一个没有门窗的房间,一间拥有全套盥洗设施的密室,一块被书包围的封闭领域。
如果有人生活在这里,他是怎么进来的?
这些东西是怎么进来的?
又或者,它或祂在这里生活的时候,总不能连个坐下或者躺卧的地方都没有吧?
拿了书,就去中间的地毯上坐下,阅读,阅读,直到一切的终点……
一团墨绿色的影子在房间中央渐渐成形。
程羽猛地晃了下脑袋,面前仍然空荡荡的,除了灰尘,什么也没有。
也不能说完全没有坐下的地方,这不还有那只翻了的带轮矮凳么。但避不开的问题是,这两间由推拉门相连,而实际就是一个完整矩形的空间,就是很诡异。

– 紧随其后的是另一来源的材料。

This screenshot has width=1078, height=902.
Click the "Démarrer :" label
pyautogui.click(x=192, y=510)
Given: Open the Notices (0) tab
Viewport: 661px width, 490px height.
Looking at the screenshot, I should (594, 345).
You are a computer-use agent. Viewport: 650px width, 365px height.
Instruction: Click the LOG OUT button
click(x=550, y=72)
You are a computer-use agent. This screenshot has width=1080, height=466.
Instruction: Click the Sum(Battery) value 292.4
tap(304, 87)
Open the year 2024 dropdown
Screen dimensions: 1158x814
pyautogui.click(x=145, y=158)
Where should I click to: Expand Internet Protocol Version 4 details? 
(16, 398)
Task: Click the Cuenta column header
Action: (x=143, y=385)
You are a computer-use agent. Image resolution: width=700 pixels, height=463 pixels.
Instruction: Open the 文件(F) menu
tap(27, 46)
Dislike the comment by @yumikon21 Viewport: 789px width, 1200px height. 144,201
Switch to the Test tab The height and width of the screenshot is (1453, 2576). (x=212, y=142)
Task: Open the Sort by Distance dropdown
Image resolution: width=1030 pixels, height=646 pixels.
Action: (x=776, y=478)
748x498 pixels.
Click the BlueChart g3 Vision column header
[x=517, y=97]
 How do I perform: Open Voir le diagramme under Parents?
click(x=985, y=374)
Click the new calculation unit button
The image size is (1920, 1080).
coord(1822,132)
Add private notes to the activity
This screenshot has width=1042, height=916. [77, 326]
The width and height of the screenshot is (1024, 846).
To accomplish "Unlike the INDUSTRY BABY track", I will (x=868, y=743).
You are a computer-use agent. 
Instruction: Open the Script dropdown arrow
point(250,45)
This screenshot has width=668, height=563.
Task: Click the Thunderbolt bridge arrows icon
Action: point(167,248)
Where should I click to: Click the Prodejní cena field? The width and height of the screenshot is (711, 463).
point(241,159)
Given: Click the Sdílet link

尤其是书架这半边房间,程羽甚至无法想象它在实际中是如何被使用的,也看不出任何智慧生物活动留下的固定痕迹,哪里都是厚厚的积灰,只有一点可以肯定,这里已经很久没有谁造访过了。
她面朝着那些大小厚薄都不一样的书籍,有些高大的对她而言与城墙无异,程羽巡视一圈,选择里面最矮最薄的那本,使力从书架中抽出来一些。
猴子过来帮忙,一人一猴齐力之下很快就把这本书全抽了出来,程羽再蹦起来一踹,书“啪”得一声,在书架外沿空处倒下。
这书封皮厚实得很,是一种微有弹性的皮革材料,摸上去的触觉一时说不上来,但能感受到指尖一点摩擦感,好像是书皮里面混了磨砂颗粒,确实能在灰尘下看见星点闪烁。
程羽和猴子各站一头,才合力将这本书翻开,露出不知第几页,里面的纸张还算正常,白纸黑字,因为比例差距的缘故,程羽也不能确定纸的克数,但她觉得应该不是很厚的那种。
再看里头的文字,一个个排列整齐。
分外眼熟。
程羽并不意外,自穿越以来,她已经见到几次这种文字了。
那么,这里就是使用这种文字的文明所在地?看上去也太陈旧了。
不过,一个能搜集这么多书的文明,至少这一个单独的个体,应当是尊重知识的吧?尊重知识的人能坏到哪里去呢?朴素的中华文明后裔如是想。
但这都是根基浅显的猜测,并没有多大意义。
她仔细扫视那些依旧是看不懂的天书文字,试图找到自己曾经在小屋地窖石碑或者温泉溶洞那儿见到过的字符,手中的册子翻得哗啦啦的。
猴子则慢条斯理地打了一个哈欠,它一点儿也不好奇。
毕竟它只是一只猴子。
程羽做它看不懂的事情,猴子觉得无聊,缩了缩鼻孔,又蹦哒两下,在翻开的这本书边上留下一串脚印——灰尘实在太厚了,它这样一动作,扬起来的尘埃就到处是,落在了雪白的纸页上。
随后,文字亮了起来。
程羽不是第一次见文字发光,上次,在那个有空心大树根的巨大溶洞里,整整一圈的墙上都亮起了不知名的文字,而眼下,书上的这些字符,虽光芒远没有当初震撼,那熟悉的颜色还是让程羽眉心一跳。
她本能地后退半步,谨慎地观察那些文字的变化。
猴子也愣在当场,犹豫了一下,然后手贱地伸出爪子,戳了一下那些亮起来的文字。
它们像是一潭水上漂浮着的蓝绿色藻子,被这样轻飘飘地一拨弄,竟然在纸面上打起了旋,好似下头有什么看不见的涡流在操控一样。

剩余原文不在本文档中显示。